OPRL, the On-Pack Recycling Label, provides simple, consistent labelling widely used by brands and retailers so their customers always get the same advice on recycling | Credit: OPRL


2 min read Partner content

Recycling is central to changing attitudes to ‘Take-Make-Waste’ and should be part of a Green Recovery. The Environment Bill contains powers to introduce mandatory recycling labelling. We’ve got the answer.

Confusion inhibits action

The biggest barrier to recycling is confusion. Most of us want to do the right thing, but two thirds say uncertainty is the main reason they don’t always recycle.

4 in 5 of us check for information on unfamiliar packaging or whenever we’re unsure. After all, we check for allergens, ingredients and where products come from.

It’s natural to look for information about the packaging too.

Our in-depth research shows without a recycling label to guide them, people make decisions based on their own values. Defaulting to “If in doubt, keep it out” leads to valuable resources going to landfill or Energy from Waste.

But automatically recycling packaging because you believe it should be recyclable means you contaminate materials that really can be recycled, reducing quality and value and increasing processing costs.

A label on every pack helps people get it right every time.

Consistency matters

Surveys repeatedly show people find recycling labels confusing.

Our research shows that, in fact, people find multiple labelling systems confusing. They want clear, recognisable information at a glance.

Most people want a quick prompt as they decide which bin to put packaging in. They don’t want to stop to think about it, they’re looking for a strong visual cue on Recycle or Don’t Recycle.

Like road signs, recycling labels need to be consistent and unequivocal – clear and actionable.

OPRL – a world-leading solution

UNEP guidance on global best practice says recycling symbols must relate to local recycling infrastructure and gives OPRL labels the highest rating available.

OPRL labels are founded on evidence that packaging is collected and successfully sorted in the UK, the materials reprocessed and used in new products or packaging. If just one of those is unlikely to happen, it’s labelled ‘Don’t Recycle’.

OPRL, the On-Pack Recycling Label, provides simple, consistent labelling widely used by brands and retailers so their customers always get the same advice on recycling.

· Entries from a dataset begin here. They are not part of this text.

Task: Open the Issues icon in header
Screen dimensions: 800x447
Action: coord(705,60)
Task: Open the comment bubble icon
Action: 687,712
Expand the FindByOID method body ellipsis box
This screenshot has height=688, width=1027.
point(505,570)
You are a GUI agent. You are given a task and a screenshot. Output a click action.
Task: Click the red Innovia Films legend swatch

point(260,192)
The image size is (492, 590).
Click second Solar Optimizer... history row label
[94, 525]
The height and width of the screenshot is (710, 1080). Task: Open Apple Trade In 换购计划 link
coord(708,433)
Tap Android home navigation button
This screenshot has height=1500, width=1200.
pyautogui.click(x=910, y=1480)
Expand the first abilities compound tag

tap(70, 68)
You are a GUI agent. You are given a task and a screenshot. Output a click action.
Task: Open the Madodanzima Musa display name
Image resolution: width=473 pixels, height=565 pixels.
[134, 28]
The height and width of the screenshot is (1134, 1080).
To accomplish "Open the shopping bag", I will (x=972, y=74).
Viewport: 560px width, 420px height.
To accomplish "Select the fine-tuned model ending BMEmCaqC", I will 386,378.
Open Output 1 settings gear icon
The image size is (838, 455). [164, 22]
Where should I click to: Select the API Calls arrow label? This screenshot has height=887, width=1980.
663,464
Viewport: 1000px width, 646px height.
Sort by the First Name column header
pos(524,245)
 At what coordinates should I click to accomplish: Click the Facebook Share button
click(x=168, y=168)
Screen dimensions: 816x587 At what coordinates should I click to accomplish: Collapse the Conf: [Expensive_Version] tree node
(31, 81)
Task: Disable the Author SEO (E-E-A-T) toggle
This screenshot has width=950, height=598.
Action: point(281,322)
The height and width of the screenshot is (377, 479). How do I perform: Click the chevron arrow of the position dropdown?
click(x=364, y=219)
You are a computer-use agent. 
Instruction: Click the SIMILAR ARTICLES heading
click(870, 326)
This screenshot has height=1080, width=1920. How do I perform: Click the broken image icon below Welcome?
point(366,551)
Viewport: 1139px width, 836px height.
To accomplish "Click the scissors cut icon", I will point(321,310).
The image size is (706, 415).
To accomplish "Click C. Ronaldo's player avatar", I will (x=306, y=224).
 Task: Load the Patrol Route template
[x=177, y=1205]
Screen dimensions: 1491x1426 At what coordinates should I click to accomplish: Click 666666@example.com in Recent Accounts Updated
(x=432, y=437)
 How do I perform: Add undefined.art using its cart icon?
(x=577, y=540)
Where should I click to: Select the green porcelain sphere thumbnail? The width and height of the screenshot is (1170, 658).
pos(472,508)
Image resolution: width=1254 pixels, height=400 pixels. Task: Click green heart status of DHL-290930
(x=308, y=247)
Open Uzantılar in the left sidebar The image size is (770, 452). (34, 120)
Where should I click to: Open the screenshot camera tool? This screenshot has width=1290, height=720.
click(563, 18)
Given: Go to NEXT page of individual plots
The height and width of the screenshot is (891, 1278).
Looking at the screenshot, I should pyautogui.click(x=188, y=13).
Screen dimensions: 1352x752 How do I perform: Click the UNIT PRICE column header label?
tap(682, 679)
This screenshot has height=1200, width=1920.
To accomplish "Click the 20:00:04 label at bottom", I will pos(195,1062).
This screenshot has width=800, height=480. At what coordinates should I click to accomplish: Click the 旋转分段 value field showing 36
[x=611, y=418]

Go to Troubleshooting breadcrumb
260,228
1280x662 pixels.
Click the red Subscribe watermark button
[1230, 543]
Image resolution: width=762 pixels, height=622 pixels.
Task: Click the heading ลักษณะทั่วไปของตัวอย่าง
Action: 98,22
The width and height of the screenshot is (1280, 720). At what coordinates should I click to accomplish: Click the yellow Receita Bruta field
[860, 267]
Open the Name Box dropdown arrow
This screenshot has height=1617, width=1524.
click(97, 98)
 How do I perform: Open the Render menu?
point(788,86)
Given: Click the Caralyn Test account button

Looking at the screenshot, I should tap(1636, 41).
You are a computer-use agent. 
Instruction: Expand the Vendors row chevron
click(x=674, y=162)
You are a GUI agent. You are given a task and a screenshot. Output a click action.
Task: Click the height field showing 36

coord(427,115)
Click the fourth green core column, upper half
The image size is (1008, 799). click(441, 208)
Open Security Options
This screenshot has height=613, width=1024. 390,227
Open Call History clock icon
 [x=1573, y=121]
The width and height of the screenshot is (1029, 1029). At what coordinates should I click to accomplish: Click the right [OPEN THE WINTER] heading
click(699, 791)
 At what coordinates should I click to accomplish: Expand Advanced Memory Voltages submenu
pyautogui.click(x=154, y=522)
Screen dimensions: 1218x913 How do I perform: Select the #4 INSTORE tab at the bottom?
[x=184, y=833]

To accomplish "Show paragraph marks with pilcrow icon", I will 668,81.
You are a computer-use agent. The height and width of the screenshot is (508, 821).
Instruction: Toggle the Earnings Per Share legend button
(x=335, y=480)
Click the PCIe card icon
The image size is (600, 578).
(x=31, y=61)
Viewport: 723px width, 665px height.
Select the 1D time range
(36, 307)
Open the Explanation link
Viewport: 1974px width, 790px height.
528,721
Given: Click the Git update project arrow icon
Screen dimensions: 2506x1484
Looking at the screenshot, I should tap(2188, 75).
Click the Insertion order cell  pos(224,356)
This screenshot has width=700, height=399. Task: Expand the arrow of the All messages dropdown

Now 530 businesses right across the packaging supply chain, including all national supermarkets, use OPRL.

3 in 4 consumers recognise, understand and act on OPRL labels and they are used by 95 percent of the grocery’s multiple retailer market, by owners of 85 of the top 100 groceries brands. They are seen by consumers on hundreds of thousands of products every day.

OPRL labels are valued by 8 in 10 local authority recycling officers and supported by UK materials recycling associations for metals, paper and plastics, and by the Industry Council for Packaging and the Environment.